Thanks to the doctors, nurses, and therapists pushing him along, Shawn sits before us 
today a much healthier man.  He was finally discharged from the hospital after 20
 days, allowing us the opportunity to go home and be with our girls again.  The day we 
left the hospital, we couldn't help but look back and sigh with relief, allowing ourselves 
a moment of awe.  We made it through that time, came out on the other side.  I helped
him put on his sling, watched as he got himself dressed, packed up our things and
ensured that we had enough supplies.  This man who fought for his life, fought just to get 
out of bed, worked diligently every single day to rebuild himself: that day, I was never
so proud to walk beside him and call myself his wife.   


Deanna Fike said...

yet again. this post had me in tears for you and your family. and when you mentioned the complete stranger who took you in her arms, it gave me such an overwhelming feeling. what a sweet, sweet thing for someone to do. your family has been in my thoughts so much lately. 

Brook Brunton said...

Glory be that Shawn is out of that hospital! Your words made me cry and I'm so thankful for the kindness of strangers - a little guardian angel when you needed one.  You and your family remain in my prayers as Shawn continues to recover from his physical wounds and you all heal from the emotional toll such an accident has taken.  xoxo

Sweetgreentangerine said...

As I read this I just kept thinking of how I would react in this situation with my husband, and all I can say is that I hope I am half as strong as you!  I know you're very proud of Shawn for his amazing recovery but I have no doubt that you had a part in that.  I'm so glad he's home and recovering. :)

Sara said...

You are so very strong and your love for each other is inspiring. <3

Randalin said...

Beautifully written and captured.
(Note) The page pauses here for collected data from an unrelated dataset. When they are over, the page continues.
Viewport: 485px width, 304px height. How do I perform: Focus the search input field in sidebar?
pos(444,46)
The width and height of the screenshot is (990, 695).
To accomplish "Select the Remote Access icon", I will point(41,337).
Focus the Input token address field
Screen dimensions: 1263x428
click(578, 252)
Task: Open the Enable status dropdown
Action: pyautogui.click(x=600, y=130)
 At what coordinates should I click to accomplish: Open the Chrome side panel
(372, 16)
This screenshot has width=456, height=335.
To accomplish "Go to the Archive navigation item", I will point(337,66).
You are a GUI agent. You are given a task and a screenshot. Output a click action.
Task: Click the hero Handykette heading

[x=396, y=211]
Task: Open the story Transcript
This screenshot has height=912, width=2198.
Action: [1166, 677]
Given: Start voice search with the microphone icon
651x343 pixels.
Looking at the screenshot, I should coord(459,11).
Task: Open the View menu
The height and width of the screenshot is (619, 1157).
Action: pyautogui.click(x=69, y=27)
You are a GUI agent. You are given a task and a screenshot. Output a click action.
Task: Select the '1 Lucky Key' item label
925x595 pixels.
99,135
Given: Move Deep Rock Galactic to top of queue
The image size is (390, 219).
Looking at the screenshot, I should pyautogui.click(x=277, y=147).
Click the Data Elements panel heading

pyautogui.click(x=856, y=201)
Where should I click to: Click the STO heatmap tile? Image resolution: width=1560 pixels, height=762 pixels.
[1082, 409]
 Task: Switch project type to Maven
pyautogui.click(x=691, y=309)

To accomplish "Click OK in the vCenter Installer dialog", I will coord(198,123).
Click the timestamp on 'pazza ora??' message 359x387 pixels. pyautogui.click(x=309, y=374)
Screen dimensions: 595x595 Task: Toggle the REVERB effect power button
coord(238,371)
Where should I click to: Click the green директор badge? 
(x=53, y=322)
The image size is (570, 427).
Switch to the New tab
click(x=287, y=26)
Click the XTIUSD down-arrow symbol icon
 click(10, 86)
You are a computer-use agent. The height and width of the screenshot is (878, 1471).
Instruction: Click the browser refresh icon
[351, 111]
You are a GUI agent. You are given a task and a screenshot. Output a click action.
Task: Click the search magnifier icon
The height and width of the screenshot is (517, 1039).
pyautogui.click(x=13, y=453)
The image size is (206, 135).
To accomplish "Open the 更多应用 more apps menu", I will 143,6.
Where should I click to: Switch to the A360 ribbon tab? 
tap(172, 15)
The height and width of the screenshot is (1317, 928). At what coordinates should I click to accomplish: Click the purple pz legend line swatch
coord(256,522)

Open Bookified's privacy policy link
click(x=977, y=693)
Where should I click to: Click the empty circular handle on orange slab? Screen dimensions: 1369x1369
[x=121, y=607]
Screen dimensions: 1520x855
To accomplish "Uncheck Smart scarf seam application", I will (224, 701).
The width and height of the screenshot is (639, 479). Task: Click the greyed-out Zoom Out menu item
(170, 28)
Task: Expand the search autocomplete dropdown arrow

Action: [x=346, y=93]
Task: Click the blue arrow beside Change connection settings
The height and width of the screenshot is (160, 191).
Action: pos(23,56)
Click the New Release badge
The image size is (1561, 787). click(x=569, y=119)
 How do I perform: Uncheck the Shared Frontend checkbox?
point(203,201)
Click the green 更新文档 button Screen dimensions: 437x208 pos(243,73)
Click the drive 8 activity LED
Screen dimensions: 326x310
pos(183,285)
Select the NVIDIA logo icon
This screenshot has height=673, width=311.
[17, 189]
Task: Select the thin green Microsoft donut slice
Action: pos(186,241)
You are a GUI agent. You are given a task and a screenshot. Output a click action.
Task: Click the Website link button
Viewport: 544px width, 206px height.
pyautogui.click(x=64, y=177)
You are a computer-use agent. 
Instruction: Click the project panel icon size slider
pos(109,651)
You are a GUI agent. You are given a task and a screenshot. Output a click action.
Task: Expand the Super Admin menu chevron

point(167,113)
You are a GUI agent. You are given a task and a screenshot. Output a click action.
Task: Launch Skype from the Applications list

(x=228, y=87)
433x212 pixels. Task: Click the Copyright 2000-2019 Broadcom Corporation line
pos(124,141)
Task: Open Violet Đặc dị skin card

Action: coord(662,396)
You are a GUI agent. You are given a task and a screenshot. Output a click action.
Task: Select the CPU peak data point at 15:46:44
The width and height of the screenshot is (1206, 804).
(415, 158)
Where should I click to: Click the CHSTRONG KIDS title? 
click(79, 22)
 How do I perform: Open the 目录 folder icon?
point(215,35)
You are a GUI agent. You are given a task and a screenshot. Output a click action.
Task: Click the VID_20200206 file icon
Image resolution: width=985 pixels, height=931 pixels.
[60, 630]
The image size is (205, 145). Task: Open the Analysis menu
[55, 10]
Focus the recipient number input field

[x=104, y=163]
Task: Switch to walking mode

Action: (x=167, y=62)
I am so impressed by your ability to recount such a difficult time in a beautiful way. I'm even more impressed by your strength, Shawn's strength, and the strength you've shown together. You are all in my thoughts constantly. 

Jodi Hall said...

Oh hunny, I didn't know so much was going on! My heart broke when i came to your blog tonight, the first time in a while. But its so wonderful to see he has come so far! God is good!  I had no idea your family was going through this. I will be thinking about your family and I will be putting your family in my prayers. 

Mattandkaraadopt said...

You are both champions! I read this with tears in my eyes the whole time - I am in awe of his recovery and your courage. We will continue to pray for health and wholeness for Shawn, peace for your family and a complete recovery for all of you, both emotionally and physically. Hugs to you!

Vanessa said...

You. You. You are amazing.
I feel like I identify with your vigil and need to remain strong and stoic because that's the role I found myself in when my mom was sick. It's completely draining and all-consuming. I'm glad you're seeing the light now! And I hope that Shawn is able to move his hand again soon (if he hasn't already).

Michelle Wingreen said...

I am so glad Shawn is doing better! Your story is so touching and I can feel the love and strength of your family just by reading your words. Praying for your family as you continue on this journey!

Joanna said...

I recently broke my ankle and have gotten wayyy behind on reading blogs...whoa, mama! Thank God he's alright! Finished reading your previous posts, and just so glad to hear you guys are back home and things are (somewhat) back to normal. What a crazy, crazy story!